(Collected data)
####################

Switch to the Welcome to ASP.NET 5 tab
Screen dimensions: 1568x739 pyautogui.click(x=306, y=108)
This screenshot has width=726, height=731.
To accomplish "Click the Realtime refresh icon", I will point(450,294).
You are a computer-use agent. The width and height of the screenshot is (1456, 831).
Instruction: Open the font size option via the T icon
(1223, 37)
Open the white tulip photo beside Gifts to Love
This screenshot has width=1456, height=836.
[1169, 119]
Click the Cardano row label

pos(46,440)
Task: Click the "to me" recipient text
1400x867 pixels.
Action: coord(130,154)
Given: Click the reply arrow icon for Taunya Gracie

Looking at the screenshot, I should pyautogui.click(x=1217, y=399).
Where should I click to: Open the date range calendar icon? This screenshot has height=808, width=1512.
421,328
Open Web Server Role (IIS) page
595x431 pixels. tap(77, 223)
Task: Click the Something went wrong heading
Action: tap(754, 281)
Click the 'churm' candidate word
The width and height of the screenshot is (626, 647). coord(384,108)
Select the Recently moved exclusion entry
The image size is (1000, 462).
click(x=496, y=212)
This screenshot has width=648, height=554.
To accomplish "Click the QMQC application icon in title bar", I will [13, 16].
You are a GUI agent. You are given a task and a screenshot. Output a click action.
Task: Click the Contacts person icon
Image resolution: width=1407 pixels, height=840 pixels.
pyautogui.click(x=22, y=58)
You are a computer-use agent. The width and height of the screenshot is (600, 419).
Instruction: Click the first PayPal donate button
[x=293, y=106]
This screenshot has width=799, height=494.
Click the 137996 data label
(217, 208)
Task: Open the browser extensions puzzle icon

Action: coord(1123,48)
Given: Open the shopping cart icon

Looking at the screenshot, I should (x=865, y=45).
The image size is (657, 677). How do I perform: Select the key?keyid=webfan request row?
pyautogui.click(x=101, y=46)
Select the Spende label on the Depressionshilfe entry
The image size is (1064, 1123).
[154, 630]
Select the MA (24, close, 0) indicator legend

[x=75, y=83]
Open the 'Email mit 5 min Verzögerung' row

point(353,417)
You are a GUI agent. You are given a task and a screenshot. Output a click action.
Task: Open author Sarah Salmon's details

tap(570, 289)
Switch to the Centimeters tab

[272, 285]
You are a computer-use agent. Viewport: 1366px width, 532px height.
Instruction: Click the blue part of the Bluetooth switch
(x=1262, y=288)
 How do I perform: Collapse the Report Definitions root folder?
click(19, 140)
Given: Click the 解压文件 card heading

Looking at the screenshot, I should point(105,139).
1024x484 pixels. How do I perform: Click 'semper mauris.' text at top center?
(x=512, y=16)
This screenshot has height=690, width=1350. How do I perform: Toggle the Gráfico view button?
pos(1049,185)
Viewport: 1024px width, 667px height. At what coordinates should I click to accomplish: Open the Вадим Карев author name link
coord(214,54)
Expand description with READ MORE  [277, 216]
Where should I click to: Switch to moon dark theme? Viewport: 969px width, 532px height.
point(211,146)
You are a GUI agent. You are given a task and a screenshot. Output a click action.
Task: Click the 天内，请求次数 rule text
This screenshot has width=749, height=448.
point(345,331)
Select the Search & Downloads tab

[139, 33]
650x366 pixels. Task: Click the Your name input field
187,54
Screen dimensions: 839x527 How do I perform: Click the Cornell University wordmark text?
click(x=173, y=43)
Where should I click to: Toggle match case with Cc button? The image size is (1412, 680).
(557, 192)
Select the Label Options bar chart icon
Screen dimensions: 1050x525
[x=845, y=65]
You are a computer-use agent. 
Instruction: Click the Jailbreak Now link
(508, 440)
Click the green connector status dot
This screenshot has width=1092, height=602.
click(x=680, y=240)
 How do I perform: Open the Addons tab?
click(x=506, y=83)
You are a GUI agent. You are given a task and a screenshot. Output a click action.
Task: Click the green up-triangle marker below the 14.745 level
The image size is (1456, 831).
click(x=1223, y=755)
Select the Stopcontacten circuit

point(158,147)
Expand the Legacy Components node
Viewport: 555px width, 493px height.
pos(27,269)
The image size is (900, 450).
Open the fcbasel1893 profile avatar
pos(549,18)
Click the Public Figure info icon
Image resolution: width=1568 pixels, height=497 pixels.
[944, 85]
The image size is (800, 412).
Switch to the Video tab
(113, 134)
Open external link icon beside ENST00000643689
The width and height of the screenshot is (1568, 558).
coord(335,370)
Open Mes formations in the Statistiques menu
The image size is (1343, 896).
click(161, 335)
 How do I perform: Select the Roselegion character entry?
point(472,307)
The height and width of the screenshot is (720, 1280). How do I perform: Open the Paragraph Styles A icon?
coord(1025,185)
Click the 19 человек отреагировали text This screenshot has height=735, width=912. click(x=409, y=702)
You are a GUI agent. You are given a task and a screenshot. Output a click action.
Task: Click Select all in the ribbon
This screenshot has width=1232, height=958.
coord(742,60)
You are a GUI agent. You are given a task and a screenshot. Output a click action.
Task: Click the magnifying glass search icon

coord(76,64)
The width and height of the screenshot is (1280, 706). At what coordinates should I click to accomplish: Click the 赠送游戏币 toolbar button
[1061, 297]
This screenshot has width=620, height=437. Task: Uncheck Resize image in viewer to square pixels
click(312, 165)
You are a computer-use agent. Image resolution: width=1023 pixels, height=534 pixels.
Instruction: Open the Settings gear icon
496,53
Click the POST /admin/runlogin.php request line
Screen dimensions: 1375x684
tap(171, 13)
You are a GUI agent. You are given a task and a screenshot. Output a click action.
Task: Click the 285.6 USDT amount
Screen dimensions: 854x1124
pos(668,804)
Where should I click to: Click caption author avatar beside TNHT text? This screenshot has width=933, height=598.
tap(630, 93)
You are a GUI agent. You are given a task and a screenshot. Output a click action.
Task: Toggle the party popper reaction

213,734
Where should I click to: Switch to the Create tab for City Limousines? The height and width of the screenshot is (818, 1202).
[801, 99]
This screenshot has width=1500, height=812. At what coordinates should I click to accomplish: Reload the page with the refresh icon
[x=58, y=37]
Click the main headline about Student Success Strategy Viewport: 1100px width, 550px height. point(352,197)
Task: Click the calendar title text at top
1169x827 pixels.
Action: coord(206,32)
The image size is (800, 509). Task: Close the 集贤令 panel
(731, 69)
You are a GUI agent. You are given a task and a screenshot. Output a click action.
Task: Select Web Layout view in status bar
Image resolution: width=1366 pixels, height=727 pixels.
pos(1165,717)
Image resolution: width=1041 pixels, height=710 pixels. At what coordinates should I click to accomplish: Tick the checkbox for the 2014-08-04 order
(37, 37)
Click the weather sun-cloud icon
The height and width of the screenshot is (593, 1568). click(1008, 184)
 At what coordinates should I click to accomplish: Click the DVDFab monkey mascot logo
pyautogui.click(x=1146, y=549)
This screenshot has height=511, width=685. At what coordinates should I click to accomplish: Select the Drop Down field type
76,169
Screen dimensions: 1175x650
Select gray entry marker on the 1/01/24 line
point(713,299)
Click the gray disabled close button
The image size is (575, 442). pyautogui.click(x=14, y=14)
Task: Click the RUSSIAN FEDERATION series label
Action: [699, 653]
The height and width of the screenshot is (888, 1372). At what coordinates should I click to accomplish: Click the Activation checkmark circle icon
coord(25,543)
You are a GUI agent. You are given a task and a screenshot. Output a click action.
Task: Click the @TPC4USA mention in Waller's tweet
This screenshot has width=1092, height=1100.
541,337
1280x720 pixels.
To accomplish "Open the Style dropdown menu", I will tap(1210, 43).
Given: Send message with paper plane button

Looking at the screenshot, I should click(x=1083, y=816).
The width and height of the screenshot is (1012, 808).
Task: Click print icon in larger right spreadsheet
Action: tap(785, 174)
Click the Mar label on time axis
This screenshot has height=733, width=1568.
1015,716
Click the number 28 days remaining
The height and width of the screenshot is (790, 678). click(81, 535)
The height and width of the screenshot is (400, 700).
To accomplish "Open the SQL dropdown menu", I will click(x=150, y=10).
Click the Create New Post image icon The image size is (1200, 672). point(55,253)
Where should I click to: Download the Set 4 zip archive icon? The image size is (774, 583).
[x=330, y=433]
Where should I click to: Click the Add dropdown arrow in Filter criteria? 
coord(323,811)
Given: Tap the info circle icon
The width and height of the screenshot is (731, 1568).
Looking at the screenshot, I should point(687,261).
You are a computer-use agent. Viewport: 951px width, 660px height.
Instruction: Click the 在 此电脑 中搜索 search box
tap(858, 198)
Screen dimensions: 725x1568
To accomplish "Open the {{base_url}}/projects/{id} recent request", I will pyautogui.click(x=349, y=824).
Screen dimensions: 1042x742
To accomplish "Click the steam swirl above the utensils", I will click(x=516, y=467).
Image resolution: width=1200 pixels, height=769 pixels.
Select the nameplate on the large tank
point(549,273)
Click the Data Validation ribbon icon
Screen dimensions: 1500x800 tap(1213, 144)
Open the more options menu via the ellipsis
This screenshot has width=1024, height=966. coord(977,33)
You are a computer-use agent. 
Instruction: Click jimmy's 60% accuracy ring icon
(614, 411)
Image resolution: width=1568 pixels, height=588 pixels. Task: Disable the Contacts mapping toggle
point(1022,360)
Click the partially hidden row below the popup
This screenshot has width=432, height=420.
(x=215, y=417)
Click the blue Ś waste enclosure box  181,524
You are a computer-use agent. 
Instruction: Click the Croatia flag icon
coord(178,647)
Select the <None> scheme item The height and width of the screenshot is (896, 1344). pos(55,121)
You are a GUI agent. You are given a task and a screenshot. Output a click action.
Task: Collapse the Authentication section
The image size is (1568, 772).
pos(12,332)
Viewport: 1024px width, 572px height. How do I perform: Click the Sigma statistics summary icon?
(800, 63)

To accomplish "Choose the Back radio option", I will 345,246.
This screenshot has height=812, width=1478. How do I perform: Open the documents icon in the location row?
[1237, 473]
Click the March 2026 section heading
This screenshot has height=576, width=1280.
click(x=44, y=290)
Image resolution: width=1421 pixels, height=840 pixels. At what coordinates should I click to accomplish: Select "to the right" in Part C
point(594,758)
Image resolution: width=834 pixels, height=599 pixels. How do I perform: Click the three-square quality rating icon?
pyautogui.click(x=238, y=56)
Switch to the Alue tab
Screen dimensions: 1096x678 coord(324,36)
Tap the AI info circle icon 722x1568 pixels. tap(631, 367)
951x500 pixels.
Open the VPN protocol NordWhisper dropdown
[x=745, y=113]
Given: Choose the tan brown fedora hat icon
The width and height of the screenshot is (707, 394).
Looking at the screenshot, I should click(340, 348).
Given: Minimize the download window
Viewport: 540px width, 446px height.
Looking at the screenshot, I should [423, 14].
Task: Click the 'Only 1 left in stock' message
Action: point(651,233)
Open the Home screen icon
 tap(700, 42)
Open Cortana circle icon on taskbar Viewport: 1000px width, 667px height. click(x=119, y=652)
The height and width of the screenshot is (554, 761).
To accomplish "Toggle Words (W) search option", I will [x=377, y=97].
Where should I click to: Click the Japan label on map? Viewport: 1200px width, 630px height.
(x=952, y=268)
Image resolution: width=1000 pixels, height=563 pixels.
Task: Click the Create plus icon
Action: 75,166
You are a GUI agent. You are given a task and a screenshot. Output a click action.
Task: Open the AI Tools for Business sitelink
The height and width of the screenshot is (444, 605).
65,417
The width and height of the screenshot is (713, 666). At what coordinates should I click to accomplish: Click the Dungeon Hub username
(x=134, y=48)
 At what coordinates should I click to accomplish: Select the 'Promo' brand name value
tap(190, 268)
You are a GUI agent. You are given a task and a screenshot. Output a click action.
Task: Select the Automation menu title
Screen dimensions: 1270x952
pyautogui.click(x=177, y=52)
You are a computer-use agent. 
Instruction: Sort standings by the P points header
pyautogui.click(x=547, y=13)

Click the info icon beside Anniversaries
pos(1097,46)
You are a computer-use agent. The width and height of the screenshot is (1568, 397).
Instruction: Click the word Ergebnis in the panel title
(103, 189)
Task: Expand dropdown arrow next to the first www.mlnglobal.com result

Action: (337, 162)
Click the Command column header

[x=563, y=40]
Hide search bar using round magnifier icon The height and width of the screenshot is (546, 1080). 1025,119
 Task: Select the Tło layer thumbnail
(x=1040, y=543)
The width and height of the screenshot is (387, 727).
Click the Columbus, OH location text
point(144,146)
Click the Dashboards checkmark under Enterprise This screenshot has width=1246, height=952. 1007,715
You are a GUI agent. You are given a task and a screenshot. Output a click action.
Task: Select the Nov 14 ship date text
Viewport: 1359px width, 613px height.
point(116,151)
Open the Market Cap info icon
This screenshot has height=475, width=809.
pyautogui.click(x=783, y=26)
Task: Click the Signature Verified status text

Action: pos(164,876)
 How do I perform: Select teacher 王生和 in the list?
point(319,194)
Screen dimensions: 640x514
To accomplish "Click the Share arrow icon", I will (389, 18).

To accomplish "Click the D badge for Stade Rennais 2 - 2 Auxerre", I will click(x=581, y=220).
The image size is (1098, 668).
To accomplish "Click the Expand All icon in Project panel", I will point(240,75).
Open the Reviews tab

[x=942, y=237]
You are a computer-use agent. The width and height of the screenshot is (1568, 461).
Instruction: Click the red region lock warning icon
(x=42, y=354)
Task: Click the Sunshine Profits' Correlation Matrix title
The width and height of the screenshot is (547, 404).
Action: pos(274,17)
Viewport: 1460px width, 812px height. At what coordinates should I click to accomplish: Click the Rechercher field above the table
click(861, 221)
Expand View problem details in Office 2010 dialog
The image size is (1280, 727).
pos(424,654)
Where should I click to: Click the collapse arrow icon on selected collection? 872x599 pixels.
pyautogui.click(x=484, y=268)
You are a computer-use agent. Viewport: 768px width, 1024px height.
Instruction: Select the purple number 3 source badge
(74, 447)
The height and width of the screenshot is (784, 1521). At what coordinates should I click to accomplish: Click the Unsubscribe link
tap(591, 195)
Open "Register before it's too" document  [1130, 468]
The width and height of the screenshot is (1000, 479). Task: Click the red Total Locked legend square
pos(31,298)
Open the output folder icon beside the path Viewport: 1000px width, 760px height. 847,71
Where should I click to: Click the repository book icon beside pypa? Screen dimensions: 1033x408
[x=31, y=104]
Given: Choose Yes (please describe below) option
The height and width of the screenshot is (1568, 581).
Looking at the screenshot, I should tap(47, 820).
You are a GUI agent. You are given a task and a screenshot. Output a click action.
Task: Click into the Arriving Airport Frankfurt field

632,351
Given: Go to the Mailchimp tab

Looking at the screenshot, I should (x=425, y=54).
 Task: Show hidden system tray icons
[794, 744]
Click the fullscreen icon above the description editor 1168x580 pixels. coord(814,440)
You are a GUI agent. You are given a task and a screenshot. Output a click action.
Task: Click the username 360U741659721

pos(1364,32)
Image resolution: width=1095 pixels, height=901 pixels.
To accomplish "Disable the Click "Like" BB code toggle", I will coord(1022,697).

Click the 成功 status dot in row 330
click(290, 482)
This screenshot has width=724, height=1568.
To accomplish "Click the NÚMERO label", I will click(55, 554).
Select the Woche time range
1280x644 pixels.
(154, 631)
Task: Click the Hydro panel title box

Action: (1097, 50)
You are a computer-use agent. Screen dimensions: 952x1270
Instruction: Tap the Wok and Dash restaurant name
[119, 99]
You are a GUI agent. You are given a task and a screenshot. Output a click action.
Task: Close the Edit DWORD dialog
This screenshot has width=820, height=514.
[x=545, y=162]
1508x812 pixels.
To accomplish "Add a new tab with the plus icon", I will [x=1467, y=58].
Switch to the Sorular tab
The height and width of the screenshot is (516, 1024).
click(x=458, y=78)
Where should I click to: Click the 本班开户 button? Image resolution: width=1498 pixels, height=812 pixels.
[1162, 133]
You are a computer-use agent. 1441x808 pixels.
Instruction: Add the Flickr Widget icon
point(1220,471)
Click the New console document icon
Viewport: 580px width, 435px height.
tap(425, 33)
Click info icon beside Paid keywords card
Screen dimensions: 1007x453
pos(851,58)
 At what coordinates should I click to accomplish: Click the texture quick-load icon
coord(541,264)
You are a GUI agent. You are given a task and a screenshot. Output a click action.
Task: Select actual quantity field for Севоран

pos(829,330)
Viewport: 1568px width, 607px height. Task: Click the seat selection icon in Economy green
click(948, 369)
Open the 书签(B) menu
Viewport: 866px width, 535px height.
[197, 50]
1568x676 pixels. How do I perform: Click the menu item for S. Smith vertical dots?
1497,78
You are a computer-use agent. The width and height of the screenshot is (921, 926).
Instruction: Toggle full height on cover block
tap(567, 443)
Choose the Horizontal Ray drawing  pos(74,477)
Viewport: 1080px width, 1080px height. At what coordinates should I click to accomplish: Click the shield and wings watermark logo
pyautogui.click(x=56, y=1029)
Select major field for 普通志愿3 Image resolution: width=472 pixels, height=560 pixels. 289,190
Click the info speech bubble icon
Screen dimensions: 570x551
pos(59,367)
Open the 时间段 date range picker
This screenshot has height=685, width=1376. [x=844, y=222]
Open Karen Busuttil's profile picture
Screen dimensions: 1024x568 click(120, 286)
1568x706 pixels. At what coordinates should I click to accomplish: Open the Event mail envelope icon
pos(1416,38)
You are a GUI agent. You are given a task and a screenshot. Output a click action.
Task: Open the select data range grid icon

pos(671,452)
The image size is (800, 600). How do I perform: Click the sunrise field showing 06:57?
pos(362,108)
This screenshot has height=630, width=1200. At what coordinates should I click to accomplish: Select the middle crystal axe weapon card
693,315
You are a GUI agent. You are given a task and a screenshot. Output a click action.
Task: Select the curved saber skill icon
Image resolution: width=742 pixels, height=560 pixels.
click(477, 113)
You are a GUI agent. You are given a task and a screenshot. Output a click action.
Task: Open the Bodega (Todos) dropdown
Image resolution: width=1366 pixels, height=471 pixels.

####################

Your task:
Show a copy of each line from the records above in which the string "dialog" occurs.

Exercise output:
Expand View problem details in Office 2010 dialog
Task: Close the Edit DWORD dialog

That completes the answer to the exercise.